Saved data entries
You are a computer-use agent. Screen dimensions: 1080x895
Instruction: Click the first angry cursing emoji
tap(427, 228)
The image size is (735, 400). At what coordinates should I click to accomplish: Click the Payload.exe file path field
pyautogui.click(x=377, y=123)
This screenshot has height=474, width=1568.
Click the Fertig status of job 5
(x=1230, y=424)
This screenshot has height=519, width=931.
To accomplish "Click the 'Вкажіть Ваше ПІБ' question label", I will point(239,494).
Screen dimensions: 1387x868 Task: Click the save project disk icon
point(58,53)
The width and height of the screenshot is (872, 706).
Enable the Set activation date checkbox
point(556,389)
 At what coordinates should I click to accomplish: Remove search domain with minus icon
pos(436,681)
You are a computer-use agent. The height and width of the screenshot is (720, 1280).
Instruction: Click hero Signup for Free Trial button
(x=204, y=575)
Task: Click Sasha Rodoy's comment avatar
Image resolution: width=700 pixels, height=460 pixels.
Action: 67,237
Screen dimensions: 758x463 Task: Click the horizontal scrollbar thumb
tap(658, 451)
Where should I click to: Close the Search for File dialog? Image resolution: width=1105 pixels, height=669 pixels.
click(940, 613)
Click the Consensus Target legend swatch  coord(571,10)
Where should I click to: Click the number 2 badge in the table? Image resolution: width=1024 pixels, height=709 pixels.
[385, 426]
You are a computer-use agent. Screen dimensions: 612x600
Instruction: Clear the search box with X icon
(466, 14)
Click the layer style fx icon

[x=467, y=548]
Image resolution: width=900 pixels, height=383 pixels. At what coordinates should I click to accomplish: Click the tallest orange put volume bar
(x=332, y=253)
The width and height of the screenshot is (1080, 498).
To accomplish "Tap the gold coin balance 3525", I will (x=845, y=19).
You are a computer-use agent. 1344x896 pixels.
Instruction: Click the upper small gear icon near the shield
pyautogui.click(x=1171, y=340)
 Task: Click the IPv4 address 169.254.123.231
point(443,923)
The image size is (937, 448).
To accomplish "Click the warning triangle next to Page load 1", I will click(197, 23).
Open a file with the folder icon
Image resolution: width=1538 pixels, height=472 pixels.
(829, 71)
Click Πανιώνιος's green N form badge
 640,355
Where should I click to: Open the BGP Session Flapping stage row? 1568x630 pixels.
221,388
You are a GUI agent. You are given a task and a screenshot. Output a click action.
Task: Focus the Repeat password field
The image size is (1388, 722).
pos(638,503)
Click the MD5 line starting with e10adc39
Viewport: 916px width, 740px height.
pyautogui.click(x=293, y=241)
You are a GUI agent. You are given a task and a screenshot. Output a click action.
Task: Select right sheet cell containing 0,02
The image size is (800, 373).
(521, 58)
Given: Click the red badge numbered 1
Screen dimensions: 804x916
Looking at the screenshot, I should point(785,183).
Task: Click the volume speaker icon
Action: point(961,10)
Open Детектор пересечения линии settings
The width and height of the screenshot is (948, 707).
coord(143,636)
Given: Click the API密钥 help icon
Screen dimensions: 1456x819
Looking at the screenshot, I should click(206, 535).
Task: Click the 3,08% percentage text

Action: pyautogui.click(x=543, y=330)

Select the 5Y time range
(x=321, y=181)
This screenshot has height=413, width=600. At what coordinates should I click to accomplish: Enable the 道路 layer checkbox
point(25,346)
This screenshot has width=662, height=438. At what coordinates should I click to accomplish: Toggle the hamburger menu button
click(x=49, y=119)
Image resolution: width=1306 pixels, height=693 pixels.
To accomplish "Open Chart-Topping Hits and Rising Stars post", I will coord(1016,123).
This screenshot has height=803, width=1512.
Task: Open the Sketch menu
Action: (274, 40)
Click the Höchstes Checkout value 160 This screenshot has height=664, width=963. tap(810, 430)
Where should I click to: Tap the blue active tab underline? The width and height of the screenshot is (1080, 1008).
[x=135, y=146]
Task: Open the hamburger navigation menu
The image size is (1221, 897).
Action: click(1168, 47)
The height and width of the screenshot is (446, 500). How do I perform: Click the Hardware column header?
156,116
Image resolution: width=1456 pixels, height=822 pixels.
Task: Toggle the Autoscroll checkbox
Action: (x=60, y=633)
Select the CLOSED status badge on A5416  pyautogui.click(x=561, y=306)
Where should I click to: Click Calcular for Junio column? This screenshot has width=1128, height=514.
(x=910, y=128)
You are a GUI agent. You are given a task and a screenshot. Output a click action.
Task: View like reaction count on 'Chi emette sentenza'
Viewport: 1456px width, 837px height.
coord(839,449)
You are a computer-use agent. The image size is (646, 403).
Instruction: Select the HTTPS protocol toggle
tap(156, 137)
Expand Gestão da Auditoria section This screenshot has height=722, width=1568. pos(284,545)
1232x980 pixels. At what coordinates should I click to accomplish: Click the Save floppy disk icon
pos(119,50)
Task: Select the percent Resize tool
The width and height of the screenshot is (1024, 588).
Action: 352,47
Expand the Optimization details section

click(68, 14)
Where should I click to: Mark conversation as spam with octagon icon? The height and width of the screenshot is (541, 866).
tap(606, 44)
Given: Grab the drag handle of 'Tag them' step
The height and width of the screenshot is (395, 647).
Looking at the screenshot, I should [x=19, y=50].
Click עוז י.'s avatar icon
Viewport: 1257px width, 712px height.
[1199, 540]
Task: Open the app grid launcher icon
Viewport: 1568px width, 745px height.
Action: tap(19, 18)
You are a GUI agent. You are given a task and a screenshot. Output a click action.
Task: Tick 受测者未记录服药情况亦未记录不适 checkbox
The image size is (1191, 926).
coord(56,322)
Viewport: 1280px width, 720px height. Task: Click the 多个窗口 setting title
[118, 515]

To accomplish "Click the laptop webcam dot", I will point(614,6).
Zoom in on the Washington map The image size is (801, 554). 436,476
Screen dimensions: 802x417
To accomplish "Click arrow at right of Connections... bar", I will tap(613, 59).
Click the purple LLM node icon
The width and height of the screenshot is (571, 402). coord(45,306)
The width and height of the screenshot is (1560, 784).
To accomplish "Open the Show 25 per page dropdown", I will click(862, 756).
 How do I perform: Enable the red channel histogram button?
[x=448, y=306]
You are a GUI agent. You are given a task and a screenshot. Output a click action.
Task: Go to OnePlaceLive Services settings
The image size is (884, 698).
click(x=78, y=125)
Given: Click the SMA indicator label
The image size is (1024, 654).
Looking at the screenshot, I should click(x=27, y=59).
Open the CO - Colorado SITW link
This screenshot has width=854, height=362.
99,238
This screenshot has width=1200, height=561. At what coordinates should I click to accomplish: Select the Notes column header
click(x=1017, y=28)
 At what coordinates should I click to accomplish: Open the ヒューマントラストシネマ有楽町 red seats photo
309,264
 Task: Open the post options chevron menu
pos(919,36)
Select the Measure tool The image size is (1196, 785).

> [WHAT TO DO]: Go through the records above and, whenever a line includes the word "right", copy it.

> [EXERCISE OUTPUT]:
Task: Select right sheet cell containing 0,02
To accomplish "Click arrow at right of Connections... bar", I will tap(613, 59).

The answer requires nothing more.